Saturday, February 18, 2006

Mutations and creationist misunderstandings

Paul Nelson quotes Eric Davidson as asserting that "standard single-base-pair mutations" are "the textbook neo-Darwinism every college biology student learns." It may be that Nelson is misunderstanding, but to claim that the only sort of mutation is a "single-base-pair mutation" is stupid. The first phrase is Paul Nelson quoting Davidson, the second is me quoting Nelson paraphrasing something he thinks Davidson told him.

Let's consider the types of mutations that can occur. Mutations are important because, as we teach our introductory biology students, mutation is the "ultimate source of variation." Natural selection, genetic drift, and gene flow can change the amount of variation in a given population, but can't produce variation de novo.

The simplest mutations are the point mutations. These mutations change a single base in a gene. As you recall, there are 4 kinds of bases in DNA, which are abbreviated A, T, G and C. DNA has two strands, and every A in one strand is matched by a T in the other, every G matches a C opposite it, and vice versa. Point mutations change one half of the pair, and then the natural duplication of DNA perpetuates the error.

Some point mutations rely on quantum phenomena, so can be said to be entirely stochastic (random). Electro-magnetic radiation hits and either causes free radicals (don't worry about it) to evolve from water, or directly damages the DNA strand. Free radicals can change a G-C pair to T-A. Free radicals are results of other common biochemical processes, as well, but I like the random changes from EM radiation.

There are also isomers (variant arrangements of atoms within a molecule) of bases which react oddly with polymerases (the enzymes which build a new DNA strand using the original strand as a template). These too produce single-base-pair mutations. There is also a natural decay of C (which pairs with G) into uracil (which pairs to A, usually it only occurs in RNA), resulting in a C-G to T-A transition. Other natural chemical decay processes can cause the polymerase to mix things up.
There are various repair mechanisms in the cell, but sometimes the repair removes the correct base and inserts the wrong one. That leaves the mutation in place on both strands.

Some mutations of a single pair are more complex. If the polymerase gets mixed up, it may skip a base. Since DNA is read in groups of three, removing one base causes the resulting protein chain to change radically and unpredictably. The same goes for an accidental insertion. These mutations are called frame-shift mutations, because the normal three base "reading frame" gets shifted one base over. Frame shift mutations don't have to be a single base.

There are more elaborate sorts of mutations as well.

In sexually reproducing organisms, a process called "crossing over" occurs. A pair of chromosomes line up, the DNA is broken and the ends of the chromosomes switch. Sometimes that happens right at the same place on each chromosome, but it can also be off, perhaps by quite a bit. That means one chromosome is now larger; the other is smaller. One chromosome may well have two copies of one or more genes, or a regulatory region may be changed or removed, causing changes in the expression of existing genes.

Viruses insert genes, and sometimes a mutation or an evolved anti-viral response disables some part of the viral gene. But the virus has added new material to the genome, possibly breaking existing genes or changing the structure and functional properties of the proteins they produce.
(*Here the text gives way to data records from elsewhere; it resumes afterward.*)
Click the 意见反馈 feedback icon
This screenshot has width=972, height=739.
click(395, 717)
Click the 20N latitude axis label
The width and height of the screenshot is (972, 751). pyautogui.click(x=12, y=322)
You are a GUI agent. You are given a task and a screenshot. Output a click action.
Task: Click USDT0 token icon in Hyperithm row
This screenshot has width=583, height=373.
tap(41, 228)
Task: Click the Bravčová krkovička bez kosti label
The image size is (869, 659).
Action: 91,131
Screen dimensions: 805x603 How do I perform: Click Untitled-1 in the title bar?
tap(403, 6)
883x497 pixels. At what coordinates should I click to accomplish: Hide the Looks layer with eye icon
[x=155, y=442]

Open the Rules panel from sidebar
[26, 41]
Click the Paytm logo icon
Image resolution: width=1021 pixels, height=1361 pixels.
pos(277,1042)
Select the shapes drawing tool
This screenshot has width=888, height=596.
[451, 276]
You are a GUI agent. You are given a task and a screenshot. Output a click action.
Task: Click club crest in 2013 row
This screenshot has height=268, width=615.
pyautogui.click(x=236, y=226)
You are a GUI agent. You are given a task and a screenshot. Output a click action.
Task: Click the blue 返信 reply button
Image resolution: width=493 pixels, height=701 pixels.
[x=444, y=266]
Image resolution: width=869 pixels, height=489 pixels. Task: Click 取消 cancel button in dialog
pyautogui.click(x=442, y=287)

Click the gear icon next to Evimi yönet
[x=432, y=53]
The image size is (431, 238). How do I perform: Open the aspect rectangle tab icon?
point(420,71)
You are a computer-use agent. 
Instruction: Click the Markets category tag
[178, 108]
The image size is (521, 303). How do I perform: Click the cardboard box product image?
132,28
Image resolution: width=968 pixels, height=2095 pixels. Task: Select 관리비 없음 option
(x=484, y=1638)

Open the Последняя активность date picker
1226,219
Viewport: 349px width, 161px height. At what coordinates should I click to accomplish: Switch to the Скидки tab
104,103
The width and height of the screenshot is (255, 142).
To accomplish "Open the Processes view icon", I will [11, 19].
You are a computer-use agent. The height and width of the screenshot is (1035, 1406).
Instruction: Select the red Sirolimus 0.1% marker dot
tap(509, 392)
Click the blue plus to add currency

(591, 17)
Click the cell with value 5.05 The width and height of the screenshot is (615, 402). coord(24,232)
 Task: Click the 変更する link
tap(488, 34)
Asexual organisms can also exchange genes by various means, with similar results.

In sexually reproducing organisms, the effect of genetic recombination can be a drastic change in protein structure from parent to offspring. The chromosomes may be unmutated, but interactions between the mother's genes and the father's genes can produce unexpected protein changes.

These sorts of large-scale rearrangements of the genome are well-documented, are a common component of introductory biology classes and certainly genetics courses. I don't doubt that Dr. Davidson knows that.

I expect that Paul Nelson misunderstood something that Dr. Davidson told him, but either way, the claim as presented is nonsense. In the text he quotes from Davidson's article in Science, Davidson at least mentions gene duplications, which is a good first step. I'll get deeper into that article in a later post. I just wanted to clear up what sorts of mutations are out there. Creationist ring-leader Michael Behe pubished a whole article about how evolution couldn't generate some sort of evolutionary novelty, but his whole simulation was based on single-base mutations, ignoring the rich diversity of mutation types, and rendering the exercise meaningless as far as actual biology is concerned. Perhaps he should start reading TfK.

Update: Blogger has been having issues, so I'm republishing this.